1. In Zweifelsfällen muss das Finanzamt den Kleinunternehmer (§ 19 UStG) fragen, welcher Besteuerungsform er seine Umsätze unterwerfen will. Die Beseitigung möglicher Zweifel ist wegen der erheblichen Rechtsfolgen aus Gründen der Rechtssicherheit erforderlich.

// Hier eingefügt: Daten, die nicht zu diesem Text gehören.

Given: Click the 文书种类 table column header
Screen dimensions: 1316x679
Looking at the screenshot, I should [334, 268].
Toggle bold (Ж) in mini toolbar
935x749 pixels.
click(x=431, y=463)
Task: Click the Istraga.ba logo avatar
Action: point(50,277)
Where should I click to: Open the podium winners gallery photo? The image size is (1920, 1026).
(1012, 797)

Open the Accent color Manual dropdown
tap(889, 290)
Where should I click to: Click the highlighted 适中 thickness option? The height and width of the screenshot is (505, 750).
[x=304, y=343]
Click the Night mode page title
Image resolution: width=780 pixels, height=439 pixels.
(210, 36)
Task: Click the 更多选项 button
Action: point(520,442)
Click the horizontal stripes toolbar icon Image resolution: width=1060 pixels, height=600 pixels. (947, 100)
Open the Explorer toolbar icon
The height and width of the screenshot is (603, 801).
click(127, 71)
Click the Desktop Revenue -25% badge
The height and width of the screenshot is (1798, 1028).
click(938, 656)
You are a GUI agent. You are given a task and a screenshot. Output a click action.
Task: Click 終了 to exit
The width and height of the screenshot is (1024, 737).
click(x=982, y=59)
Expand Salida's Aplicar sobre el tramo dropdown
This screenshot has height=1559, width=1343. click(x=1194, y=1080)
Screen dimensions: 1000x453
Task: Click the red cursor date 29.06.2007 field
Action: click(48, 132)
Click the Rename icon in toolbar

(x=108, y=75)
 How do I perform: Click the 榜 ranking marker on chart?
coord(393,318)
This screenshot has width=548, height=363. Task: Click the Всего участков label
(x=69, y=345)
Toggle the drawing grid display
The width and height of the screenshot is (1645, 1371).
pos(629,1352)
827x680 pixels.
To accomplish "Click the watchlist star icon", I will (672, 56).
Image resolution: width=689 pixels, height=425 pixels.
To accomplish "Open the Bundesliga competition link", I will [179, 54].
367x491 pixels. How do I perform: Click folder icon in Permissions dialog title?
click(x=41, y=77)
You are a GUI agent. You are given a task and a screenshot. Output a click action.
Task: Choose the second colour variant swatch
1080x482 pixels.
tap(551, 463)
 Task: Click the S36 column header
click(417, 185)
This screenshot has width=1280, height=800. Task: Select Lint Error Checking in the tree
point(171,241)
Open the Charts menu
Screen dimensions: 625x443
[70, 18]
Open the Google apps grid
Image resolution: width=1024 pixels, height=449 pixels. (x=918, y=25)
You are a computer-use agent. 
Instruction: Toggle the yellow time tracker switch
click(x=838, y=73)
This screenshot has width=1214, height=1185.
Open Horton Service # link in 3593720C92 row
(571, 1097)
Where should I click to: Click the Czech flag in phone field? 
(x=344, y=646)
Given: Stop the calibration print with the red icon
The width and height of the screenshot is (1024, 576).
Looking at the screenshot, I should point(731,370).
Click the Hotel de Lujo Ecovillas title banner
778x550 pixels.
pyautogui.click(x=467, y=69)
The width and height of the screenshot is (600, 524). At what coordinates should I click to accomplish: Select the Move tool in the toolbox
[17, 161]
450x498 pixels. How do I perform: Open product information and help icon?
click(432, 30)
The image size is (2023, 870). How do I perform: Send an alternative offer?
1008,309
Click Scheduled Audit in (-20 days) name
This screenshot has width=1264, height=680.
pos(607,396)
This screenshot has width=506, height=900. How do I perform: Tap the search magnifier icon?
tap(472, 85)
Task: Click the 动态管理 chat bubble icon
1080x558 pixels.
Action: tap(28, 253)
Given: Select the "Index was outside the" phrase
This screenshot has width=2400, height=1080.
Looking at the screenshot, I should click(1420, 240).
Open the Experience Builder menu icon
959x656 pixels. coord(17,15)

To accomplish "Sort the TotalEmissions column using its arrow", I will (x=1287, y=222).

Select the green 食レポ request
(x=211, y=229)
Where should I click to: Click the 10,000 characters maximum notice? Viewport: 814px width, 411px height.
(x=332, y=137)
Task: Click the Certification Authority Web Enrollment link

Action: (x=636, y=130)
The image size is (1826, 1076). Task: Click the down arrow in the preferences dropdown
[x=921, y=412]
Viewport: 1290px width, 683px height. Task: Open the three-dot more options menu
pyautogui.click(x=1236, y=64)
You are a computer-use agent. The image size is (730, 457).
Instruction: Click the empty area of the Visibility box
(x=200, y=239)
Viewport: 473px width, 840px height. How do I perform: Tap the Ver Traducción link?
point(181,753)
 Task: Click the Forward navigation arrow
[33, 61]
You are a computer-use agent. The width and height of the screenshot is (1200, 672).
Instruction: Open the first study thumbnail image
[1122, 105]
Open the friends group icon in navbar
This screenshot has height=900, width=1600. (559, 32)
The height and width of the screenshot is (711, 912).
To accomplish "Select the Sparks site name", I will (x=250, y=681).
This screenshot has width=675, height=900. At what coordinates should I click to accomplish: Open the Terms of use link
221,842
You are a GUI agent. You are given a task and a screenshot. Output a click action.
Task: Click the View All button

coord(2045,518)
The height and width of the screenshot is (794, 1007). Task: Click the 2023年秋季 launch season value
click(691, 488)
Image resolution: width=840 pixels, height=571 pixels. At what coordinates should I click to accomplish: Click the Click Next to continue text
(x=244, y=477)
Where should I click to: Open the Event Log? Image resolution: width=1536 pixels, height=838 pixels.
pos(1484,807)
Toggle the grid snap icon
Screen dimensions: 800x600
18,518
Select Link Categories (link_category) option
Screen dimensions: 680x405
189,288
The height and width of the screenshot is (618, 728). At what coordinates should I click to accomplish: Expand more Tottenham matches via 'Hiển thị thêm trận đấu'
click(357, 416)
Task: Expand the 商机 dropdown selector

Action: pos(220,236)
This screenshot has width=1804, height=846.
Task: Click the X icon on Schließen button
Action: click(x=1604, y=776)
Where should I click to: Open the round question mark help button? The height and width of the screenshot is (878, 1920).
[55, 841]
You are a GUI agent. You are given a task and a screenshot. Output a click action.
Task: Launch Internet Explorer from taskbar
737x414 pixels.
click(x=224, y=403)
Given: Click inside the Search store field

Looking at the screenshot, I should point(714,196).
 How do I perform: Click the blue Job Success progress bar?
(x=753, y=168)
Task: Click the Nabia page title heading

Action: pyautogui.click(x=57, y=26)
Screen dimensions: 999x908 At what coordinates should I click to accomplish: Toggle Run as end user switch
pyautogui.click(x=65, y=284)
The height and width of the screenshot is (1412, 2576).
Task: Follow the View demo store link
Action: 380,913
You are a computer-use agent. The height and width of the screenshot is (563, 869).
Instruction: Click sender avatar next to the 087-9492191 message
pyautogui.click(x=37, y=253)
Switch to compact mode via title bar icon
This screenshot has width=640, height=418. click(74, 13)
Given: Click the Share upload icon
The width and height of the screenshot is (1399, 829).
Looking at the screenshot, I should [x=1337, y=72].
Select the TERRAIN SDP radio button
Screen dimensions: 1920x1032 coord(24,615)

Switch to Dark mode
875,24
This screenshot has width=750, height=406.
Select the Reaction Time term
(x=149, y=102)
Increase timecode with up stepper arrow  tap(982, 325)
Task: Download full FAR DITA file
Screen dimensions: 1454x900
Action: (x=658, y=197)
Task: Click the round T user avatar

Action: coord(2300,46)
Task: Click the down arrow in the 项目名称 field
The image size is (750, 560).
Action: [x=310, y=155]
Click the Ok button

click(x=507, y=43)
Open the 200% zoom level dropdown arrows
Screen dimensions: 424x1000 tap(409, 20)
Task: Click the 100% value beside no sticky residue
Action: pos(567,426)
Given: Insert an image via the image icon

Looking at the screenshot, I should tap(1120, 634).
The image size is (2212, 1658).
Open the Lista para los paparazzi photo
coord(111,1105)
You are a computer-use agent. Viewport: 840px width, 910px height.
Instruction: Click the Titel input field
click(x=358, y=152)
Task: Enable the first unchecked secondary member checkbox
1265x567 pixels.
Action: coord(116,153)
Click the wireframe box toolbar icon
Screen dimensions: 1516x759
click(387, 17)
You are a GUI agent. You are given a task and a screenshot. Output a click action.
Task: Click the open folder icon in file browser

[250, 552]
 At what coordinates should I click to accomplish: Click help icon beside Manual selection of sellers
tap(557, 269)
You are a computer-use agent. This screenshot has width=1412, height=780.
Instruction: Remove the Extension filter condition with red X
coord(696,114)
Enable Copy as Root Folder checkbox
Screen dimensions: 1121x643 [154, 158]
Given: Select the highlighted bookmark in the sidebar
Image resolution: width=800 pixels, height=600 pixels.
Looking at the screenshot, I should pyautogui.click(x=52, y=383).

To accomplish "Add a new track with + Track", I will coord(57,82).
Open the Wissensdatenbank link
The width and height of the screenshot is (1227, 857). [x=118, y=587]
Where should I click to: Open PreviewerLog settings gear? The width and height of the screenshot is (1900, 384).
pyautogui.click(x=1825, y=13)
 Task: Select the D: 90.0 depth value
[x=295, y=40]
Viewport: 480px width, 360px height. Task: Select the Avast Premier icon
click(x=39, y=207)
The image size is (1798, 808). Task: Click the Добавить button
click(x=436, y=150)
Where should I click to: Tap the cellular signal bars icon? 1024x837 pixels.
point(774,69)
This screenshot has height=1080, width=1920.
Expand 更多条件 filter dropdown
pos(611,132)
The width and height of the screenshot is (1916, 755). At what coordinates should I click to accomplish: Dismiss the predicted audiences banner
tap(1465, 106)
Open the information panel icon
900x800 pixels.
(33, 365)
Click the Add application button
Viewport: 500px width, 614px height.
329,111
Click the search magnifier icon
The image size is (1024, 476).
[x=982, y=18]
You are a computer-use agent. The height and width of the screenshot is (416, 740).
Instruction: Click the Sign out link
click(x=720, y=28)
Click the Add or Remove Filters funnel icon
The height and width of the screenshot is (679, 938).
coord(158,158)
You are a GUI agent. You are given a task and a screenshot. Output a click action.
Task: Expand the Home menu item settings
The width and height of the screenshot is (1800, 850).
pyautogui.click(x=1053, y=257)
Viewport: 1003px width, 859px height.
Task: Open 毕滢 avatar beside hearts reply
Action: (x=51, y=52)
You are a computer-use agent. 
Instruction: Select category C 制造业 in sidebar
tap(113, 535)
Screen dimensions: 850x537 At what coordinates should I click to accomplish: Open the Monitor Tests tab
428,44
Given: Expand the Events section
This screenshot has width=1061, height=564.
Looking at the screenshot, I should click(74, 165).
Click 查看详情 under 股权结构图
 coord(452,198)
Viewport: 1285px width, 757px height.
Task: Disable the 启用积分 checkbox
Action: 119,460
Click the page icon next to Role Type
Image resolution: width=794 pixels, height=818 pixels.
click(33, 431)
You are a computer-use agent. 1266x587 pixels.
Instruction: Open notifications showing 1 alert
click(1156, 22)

2. Das das Erklärungsbewusstsein kein notwendiger Bestandteil der Willenserklärung ist, kann schlüssiges Verhalten auch dann als Willenserklärung gewertet werden, wenn der Handelnde an die Möglichkeit einer solchen Wertung nicht gedacht hat, sofern er bei pflichtgemäßer Sorgfalt erkennen konnte, dass sein Verhalten als Willenserklärung aufgefasst werden durfte und der Erklärungsempfänger es auch tatsächlich so verstanden hat. Demnach hat der Stpfl. zwar durch die Abgabe der Jahressteuererklärung 2016, in der er die USt nach allgemeinen Regeln berechnet hat, konkludent auf die Anwendung der Kleinunternehmerregelung verzichtet. Dieser Verzicht war jedoch nicht geeignet, erneut die fünfjährige Bindungswirkung des § 19 Abs.  2 Satz 2 UStG auszulösen.